VENDITA DI VEICOLI A BENZINA O DIESEL DAL 2035, UGL: BENE RINVIO VOTO

“Il rinvio del voto sullo stop alla vendita di veicoli di nuova immatricolazione a benzina o diesel dal 2035 a data da destinarsi è certamente un’ottima notizia per il settore dell’automotive in Italia, risultato che il governo italiano, responsabilmente, è riuscito a determinare, insieme alla posizione simile di altri Paesi, per un settore strategico per la nostra nazione”.
Il segretario provinciale dell’Ugl Metalmeccanici Gerardo Minotti ed il segretario generale UGL Frosinone Enzo Valente (foto) esprimono soddisfazione per la decisione di sospendere il provvedimento che il sindacato aveva da subito considerato dannoso per uno dei settori economici più importanti del territorio frusinate e dell’intero Paese.

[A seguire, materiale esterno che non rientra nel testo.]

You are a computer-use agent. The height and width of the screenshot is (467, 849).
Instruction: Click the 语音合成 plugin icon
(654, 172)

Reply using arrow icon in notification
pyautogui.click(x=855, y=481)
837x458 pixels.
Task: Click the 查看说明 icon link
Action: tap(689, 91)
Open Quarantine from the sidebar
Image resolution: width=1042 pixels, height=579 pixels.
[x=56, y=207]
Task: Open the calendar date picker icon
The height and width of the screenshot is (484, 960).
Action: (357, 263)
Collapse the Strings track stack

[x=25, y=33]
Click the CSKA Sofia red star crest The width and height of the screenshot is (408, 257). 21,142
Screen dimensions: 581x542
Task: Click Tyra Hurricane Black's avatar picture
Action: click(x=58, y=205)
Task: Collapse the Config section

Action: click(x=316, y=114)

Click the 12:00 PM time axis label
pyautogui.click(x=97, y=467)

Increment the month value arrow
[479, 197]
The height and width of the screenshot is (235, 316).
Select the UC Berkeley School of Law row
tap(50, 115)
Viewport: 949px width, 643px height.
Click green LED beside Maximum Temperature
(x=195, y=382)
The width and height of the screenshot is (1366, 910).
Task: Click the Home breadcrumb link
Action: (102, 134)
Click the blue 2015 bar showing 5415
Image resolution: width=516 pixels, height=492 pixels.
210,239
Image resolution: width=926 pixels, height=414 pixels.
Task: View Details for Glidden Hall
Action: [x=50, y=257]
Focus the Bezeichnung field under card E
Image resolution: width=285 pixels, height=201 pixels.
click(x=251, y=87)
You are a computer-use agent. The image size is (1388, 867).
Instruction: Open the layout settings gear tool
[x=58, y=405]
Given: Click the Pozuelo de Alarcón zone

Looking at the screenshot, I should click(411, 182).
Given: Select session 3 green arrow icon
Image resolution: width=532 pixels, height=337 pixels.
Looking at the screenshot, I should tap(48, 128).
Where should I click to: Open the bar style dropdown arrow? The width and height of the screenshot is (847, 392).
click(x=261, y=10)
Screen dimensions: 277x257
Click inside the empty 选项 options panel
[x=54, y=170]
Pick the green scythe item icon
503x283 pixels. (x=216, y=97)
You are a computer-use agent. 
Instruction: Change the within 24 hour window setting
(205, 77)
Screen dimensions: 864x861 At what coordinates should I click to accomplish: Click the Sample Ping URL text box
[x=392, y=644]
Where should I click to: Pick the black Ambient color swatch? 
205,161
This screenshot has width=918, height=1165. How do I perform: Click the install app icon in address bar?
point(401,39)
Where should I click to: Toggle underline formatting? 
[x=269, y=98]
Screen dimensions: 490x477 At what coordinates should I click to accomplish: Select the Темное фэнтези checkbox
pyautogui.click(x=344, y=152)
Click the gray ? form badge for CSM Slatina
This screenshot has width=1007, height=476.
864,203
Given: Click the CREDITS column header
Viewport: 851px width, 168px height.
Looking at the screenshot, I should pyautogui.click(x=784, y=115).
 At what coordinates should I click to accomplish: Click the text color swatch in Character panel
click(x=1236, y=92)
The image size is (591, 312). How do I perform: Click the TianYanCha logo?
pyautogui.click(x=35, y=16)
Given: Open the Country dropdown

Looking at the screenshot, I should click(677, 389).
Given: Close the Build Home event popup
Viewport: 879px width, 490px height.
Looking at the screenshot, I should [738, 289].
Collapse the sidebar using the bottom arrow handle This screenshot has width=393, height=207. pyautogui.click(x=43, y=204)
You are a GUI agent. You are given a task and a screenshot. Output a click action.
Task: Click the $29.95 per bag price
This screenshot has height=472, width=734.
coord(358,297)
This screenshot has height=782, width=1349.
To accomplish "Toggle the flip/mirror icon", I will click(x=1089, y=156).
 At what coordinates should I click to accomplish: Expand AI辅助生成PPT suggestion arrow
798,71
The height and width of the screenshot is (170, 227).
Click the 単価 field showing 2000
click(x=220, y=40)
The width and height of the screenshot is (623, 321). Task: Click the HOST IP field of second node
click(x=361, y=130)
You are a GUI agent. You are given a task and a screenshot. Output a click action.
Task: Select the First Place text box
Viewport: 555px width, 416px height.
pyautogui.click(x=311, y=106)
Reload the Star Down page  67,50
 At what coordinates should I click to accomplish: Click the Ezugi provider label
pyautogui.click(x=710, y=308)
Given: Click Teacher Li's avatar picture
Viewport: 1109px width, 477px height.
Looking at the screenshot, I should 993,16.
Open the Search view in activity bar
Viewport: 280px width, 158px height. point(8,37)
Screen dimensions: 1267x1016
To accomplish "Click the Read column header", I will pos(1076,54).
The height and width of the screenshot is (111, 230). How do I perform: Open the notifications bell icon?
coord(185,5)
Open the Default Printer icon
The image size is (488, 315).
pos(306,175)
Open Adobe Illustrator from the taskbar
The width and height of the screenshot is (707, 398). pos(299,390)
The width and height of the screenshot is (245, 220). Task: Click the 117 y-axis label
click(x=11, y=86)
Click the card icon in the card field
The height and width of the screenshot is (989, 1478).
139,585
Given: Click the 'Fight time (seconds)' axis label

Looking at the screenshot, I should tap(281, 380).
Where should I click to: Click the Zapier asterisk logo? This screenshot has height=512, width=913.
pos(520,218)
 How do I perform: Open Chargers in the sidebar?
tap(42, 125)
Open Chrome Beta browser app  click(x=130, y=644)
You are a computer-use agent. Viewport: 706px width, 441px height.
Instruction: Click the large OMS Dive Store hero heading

Il tempo per recuperare i posti di lavoro che sarebbero andati persi attraverso la riconversione delle aziende verso un’economia green non sarebbe stato sufficiente, per questo avevano chiesto al Governo, i cui rappresentanti politici non avevano votato il provvedimento a Bruxelles, di ottenere una dilazione delle tempistiche per arrivare con maggiore preparazione e tutele per i lavoratori al momento clou.
Ciò è stato fatto nella consapevolezza che “la transizione ecologica sia la più grande scommessa da vincere. Ma il rinvio è necessario anche, ad esempio, affinché un Gruppo come Stellantis possa al meglio organizzarsi e garantire nuove opportunità di crescita per tutti, ma anche in generale per studiare la realizzazione di un’agenzia nazionale che gestisca la continuità delle filiere produttive soprattutto a garanzia dell’occupazione”.
“A sua volta l’Italia – sottolineano Valente e Minotti – deve porre le basi affinché l’auto elettrica possa essere realmente un veicolo alla portata di tutti sia per i costi sia per la gestione, cosa che ad oggi non è. Come Ugl Metalmeccanici riteniamo che la via maestra oggi siano i carburanti rinnovabili con l’elettrico pulito e la decarbonizzazione del settore dei trasporti, meta prioritaria allo sviluppo del settore dell’automotive”.